* TAREA 1: Convierte en una lista breve el párrafo del relato sobre Julián y Antelo que empieza con «Todavía recuerdo a Julián», conservando sus hechos principales.
* TAREA 2: Prosigue, por favor, el relato sobre Julián y Antelo a partir de la última frase.

* TEXTO CITADO:
########################################
Todavía recuerdo a Julián, a sus diecinueve años, bailando al son de Antelo, en lugar de disfrutar de la película “A touch of class” -protagonizada por Glenda Jackson- con su novia de entonces, con la que había quedado aquella tarde para ir al cine. Con tal de amortiguar el trallazo en los huesos de las muñecas, Antelo conseguía, sin apenas esfuerzo, arrodillarlo, tirarlo al suelo, que se levantara en un instante como empujado por un resorte o que lo siguiera como un corderito por toda la habitación; lo que quisiera, menos confesar. “¿Qué hacíais?” “¡Celebrar mi cumpleaños!”
########################################
* REGISTROS DEL CONJUNTO:
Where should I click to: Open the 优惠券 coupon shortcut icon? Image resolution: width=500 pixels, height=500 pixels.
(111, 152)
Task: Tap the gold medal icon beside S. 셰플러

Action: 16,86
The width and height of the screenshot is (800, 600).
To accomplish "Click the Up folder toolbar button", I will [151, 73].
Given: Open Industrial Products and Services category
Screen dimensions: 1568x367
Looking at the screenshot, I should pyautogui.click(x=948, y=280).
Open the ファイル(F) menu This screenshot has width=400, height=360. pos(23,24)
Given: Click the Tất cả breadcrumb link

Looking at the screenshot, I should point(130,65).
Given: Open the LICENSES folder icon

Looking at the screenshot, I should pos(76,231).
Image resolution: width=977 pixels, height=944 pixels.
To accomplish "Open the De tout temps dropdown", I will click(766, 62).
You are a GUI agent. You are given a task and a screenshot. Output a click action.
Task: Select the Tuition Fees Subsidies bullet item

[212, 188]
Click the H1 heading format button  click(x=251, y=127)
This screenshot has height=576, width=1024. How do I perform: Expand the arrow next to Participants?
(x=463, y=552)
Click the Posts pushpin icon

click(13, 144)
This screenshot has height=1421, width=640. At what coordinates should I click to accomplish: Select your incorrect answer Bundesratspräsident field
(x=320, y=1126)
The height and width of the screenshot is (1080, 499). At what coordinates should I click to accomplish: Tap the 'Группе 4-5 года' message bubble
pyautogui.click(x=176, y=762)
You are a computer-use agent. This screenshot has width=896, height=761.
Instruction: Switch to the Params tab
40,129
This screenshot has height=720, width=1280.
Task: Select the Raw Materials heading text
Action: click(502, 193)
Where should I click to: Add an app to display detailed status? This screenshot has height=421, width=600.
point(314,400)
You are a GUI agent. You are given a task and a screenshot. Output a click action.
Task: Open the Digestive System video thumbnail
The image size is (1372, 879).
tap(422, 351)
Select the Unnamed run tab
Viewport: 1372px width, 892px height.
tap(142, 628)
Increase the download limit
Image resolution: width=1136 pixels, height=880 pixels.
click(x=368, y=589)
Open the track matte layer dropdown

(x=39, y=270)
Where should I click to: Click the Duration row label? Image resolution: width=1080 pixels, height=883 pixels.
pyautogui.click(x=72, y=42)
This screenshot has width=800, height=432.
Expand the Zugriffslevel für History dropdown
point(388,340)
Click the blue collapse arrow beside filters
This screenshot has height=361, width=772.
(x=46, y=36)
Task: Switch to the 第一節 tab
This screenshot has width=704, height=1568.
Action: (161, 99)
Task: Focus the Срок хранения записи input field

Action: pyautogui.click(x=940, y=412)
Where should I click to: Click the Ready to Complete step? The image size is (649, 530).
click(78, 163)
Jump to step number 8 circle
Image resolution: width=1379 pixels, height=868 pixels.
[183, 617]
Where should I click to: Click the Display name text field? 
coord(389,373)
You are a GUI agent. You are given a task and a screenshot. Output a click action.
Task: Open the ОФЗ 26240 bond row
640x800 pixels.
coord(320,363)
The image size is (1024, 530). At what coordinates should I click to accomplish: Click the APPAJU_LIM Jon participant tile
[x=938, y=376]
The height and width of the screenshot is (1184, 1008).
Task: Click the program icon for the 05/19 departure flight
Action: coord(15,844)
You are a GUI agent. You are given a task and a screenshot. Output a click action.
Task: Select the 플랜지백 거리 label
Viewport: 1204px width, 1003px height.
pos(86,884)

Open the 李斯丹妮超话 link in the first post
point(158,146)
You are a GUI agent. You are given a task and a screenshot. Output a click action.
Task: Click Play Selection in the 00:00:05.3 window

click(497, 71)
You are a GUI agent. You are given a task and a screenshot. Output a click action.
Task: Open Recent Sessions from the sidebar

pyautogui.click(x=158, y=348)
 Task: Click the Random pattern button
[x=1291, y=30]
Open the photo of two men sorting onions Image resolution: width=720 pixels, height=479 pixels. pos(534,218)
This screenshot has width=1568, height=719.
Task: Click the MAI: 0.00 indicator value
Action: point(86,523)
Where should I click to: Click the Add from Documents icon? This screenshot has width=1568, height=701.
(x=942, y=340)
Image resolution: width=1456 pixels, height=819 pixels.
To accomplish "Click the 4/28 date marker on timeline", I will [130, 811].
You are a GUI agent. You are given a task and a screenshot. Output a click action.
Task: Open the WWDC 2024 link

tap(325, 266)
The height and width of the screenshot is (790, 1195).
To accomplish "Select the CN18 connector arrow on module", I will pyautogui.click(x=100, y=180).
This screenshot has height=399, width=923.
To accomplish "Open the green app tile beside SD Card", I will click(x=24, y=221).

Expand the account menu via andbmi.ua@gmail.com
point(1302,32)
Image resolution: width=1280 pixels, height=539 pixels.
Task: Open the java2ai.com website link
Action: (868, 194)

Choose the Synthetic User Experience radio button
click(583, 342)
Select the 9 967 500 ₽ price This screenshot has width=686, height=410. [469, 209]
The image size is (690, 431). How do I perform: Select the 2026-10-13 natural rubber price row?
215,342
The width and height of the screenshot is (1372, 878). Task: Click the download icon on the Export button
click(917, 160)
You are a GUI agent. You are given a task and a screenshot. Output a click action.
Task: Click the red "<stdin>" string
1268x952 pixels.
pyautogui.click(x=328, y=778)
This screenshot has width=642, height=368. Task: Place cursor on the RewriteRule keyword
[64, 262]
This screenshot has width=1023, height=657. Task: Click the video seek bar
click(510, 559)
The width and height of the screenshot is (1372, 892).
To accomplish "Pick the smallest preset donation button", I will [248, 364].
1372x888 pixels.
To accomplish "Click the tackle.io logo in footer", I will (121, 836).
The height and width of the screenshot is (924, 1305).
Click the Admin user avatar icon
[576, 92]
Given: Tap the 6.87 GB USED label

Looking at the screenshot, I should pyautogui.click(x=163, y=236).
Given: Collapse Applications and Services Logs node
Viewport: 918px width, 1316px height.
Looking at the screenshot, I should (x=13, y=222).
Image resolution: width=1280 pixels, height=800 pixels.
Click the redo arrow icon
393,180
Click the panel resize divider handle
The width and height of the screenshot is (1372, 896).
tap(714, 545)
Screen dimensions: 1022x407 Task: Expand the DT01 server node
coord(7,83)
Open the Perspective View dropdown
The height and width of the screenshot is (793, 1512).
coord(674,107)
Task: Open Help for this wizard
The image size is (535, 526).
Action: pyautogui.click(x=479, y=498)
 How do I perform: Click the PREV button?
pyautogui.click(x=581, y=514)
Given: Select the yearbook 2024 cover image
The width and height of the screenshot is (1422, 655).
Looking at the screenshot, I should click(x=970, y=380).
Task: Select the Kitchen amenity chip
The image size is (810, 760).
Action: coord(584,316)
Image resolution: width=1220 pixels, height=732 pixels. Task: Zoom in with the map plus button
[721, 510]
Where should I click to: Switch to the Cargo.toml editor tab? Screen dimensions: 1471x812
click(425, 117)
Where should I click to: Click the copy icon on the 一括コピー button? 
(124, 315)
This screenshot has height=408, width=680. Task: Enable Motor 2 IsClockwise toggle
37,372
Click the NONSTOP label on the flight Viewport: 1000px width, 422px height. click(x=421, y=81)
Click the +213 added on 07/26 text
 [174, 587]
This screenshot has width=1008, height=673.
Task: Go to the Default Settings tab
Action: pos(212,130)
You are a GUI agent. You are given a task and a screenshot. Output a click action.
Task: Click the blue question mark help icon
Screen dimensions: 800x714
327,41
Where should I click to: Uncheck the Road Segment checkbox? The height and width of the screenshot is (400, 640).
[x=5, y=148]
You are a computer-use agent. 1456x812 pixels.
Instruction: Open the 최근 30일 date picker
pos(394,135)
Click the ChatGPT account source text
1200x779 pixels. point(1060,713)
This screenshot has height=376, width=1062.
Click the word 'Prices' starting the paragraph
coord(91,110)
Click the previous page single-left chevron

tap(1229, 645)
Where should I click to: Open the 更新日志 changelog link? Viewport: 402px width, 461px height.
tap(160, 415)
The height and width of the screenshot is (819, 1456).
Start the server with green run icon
########################################
* RESPUESTA 1:
- Se recuerda a Julián, con diecinueve años, «bailando al son de Antelo».
- Esa tarde había quedado con su novia de entonces para ir al cine a ver «A touch of class», protagonizada por Glenda Jackson.
- Para amortiguar el trallazo en los huesos de las muñecas, Julián hacía todo lo que Antelo quería: arrodillarse, caer al suelo, levantarse de golpe o seguirlo por la habitación.
- Lo único que no hacía era confesar.
- A la pregunta «¿Qué hacíais?», respondía: «¡Celebrar mi cumpleaños!».

* RESPUESTA 2:
Si este hombre todavía vive, será un anciano. Yo ya lo he perdonado hace mucho tiempo, pero perdonar es distinto a olvidar y por eso lo traigo aquí. A estas alturas no buscaría que a Antelo o a otros personajes igualmente siniestros, como “Billy el Niño”, quien ha sido demandado por algunas de sus víctimas de Madrid, los metan en prisión, salvo si se probase que estuvieron involucrados en muertes o desapariciones -lo que no creo sea el caso de Antelo-. Pero sí, por supuesto, que les retiren las medallas al mérito policial que tengan o cualquier otro reconocimiento por su “valor”. Los otorgados a Billy el Niño -por cierto, ya en Democracia- llevan aparejados complementos económicos. ¡Privilegios para los torturadores, no por favor!

El momento más complicado de aquel interminable día bajo las garras de Antelo aconteció cuando uno del grupo dijo, de manera imprecisa, que se habían reunido para organizar un movimiento de protesta en Galicia. ¿Era posible que aquellos torturadores se hubiesen hecho al final con un hilo del cual tirar? Pero sometieron a esta persona a careo con otro, quien reaccionó enseguida: “No andes inventando cuentos, no nos dejarán en paz si les dices lo que quieren escuchar. Di la verdad: qué celebrábamos un cumpleaños”. Aquella persona se retractó: “¿Ya escucharon? ¡No me hagan mentir!” Lluvia de golpes para ambos, pero el peligro quedó conjurado.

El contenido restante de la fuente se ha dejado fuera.